Personal information
- Date of birth: c. 1947
- Place of birth: Bageddie, Scotland
- Position: Winger

Senior career*
- Years: Team / Apps / (Gls)
- –: Kilsyth Rangers
- 1967–1979: Airdrieonians / 279 / (47)
- –: Cumbernauld United
- Total:  / 279 / (47)

Managerial career
- –: Kilsyth Rangers
- 1983–1984: Albion Rovers

= Billy Wilson (Scottish footballer) =

Scottish footballer and manager

William Wilson (born c. 1947) is a Scottish former football player and manager.

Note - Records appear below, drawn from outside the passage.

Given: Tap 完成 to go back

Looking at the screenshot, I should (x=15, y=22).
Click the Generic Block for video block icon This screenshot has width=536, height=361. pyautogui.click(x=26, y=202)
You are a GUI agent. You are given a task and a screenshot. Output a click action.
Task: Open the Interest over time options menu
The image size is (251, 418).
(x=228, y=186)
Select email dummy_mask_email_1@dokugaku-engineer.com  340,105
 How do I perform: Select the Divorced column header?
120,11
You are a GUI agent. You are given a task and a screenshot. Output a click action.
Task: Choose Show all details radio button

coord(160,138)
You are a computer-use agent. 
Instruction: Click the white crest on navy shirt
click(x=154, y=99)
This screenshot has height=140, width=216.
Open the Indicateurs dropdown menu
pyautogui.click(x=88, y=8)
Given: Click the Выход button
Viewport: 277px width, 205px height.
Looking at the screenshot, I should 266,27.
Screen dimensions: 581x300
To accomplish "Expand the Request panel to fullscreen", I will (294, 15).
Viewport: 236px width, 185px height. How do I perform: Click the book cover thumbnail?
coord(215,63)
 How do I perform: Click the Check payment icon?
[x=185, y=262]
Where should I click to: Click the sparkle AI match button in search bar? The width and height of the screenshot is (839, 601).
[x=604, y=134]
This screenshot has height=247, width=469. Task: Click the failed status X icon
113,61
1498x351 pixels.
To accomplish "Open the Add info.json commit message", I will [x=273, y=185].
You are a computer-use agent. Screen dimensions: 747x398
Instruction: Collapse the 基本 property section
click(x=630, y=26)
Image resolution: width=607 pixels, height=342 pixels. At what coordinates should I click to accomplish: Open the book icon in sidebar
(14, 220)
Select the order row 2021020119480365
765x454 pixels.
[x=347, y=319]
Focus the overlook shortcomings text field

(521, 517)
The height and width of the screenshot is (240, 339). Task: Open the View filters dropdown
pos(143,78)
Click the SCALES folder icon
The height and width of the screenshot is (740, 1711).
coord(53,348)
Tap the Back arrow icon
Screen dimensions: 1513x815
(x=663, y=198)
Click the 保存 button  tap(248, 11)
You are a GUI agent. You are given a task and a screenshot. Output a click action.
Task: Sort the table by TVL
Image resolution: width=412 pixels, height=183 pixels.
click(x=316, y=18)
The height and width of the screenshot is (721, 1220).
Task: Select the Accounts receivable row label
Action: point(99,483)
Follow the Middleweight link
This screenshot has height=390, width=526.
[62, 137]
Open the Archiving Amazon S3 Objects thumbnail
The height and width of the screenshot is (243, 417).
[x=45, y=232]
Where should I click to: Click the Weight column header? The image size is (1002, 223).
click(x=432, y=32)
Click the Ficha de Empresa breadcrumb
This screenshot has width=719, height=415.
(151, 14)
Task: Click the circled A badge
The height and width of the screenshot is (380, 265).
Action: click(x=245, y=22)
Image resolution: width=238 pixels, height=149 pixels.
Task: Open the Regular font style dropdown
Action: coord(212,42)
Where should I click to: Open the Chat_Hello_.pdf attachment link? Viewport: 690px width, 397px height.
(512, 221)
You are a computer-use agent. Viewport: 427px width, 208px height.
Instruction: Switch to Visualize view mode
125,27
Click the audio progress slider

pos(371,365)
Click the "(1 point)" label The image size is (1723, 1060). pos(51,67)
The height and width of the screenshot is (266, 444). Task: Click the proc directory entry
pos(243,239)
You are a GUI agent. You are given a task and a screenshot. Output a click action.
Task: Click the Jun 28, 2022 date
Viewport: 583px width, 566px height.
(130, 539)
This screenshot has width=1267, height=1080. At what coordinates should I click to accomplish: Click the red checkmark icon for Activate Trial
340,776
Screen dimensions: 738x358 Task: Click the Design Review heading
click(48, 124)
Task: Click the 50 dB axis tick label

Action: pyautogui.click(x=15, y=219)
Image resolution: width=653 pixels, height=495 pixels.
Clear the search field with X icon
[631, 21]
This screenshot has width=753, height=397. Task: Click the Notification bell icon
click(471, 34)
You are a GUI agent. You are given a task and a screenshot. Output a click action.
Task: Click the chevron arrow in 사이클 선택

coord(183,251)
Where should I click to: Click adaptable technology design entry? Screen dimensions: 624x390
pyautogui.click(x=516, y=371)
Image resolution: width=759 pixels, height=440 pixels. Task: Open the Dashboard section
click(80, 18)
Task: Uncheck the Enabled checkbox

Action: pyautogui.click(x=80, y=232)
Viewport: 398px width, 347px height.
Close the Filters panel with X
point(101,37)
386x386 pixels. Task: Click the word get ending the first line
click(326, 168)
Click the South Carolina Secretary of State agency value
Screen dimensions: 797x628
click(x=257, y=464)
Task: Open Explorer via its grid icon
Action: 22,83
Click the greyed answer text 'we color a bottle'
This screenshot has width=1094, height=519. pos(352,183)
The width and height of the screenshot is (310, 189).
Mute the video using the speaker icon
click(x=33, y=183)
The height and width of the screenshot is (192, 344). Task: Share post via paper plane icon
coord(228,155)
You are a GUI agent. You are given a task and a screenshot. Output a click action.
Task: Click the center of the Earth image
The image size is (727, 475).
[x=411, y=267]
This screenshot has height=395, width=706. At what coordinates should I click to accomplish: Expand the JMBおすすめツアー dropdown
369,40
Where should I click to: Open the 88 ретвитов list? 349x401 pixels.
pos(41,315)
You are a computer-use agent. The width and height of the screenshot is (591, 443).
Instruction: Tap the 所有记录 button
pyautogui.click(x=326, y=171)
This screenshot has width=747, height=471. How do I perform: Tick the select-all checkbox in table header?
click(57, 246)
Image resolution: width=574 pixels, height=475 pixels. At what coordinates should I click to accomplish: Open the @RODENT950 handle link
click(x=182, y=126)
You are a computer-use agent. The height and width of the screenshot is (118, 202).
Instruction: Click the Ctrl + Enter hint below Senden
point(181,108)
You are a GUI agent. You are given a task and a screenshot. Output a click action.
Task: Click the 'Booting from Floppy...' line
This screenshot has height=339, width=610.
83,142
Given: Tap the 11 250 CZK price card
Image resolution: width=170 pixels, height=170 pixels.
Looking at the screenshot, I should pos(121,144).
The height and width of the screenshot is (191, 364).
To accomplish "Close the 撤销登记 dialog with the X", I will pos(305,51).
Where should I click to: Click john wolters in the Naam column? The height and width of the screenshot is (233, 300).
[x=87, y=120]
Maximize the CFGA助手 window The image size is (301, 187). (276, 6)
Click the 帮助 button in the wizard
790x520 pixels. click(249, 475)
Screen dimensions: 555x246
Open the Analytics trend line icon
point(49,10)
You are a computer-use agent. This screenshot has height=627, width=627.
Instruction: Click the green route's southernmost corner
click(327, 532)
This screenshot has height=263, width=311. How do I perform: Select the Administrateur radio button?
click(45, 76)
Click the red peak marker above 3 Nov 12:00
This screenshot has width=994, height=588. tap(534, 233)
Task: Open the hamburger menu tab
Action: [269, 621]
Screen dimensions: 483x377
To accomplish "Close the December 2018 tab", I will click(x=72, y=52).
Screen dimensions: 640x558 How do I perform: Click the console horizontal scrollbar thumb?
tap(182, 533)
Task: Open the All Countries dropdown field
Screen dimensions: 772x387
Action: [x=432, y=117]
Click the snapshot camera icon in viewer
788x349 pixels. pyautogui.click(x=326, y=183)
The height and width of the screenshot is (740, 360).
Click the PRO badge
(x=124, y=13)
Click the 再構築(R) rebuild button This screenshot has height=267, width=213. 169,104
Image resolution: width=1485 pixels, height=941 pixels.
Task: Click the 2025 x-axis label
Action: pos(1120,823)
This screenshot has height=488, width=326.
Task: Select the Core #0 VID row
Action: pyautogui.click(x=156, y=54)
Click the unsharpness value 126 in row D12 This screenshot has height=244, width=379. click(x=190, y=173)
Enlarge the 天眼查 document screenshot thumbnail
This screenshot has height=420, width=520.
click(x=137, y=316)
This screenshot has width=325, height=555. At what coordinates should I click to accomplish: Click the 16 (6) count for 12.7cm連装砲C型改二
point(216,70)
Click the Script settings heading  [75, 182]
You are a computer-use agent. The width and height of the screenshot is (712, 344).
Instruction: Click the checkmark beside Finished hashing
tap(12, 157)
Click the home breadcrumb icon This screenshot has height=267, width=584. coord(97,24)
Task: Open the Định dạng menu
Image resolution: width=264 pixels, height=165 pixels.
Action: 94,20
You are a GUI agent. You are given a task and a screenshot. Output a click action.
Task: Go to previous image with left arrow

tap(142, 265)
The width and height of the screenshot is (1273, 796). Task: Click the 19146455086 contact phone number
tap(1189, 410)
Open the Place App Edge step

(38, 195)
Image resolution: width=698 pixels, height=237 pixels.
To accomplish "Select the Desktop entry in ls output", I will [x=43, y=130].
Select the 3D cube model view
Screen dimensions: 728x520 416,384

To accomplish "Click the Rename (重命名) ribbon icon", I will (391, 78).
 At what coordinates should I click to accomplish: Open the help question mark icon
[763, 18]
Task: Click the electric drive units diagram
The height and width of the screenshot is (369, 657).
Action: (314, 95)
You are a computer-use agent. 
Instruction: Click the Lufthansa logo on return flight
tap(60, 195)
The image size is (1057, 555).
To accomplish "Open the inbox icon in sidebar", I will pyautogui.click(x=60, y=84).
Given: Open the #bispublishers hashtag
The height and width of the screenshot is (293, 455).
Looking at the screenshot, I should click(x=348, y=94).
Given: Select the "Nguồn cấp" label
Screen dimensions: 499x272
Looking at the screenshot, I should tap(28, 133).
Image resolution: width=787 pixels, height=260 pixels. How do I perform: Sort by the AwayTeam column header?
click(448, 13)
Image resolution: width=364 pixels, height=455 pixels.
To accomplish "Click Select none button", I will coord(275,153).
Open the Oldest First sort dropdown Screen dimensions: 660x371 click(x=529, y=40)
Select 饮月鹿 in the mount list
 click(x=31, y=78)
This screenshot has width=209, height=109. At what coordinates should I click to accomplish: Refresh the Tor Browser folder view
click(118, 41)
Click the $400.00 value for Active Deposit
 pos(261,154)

Wilson played as a winger, starting his playing career at Kilsyth Rangers, where he won the Scottish Junior Cup in 1967 before moving up to the senior level with Airdrieonians along with Drew Jarvie. He was with the Diamonds for twelve years, making 279 appearances in the Scottish Football League and playing in the 1975 Scottish Cup Final (he was later voted into the club's 'Greatest Ever XI' in 2016). He left Airdrie in 1979 to join Cumbernauld United and subsequently became manager of Kilsyth Rangers. Wilson was manager of Albion Rovers during the 1983/84 season.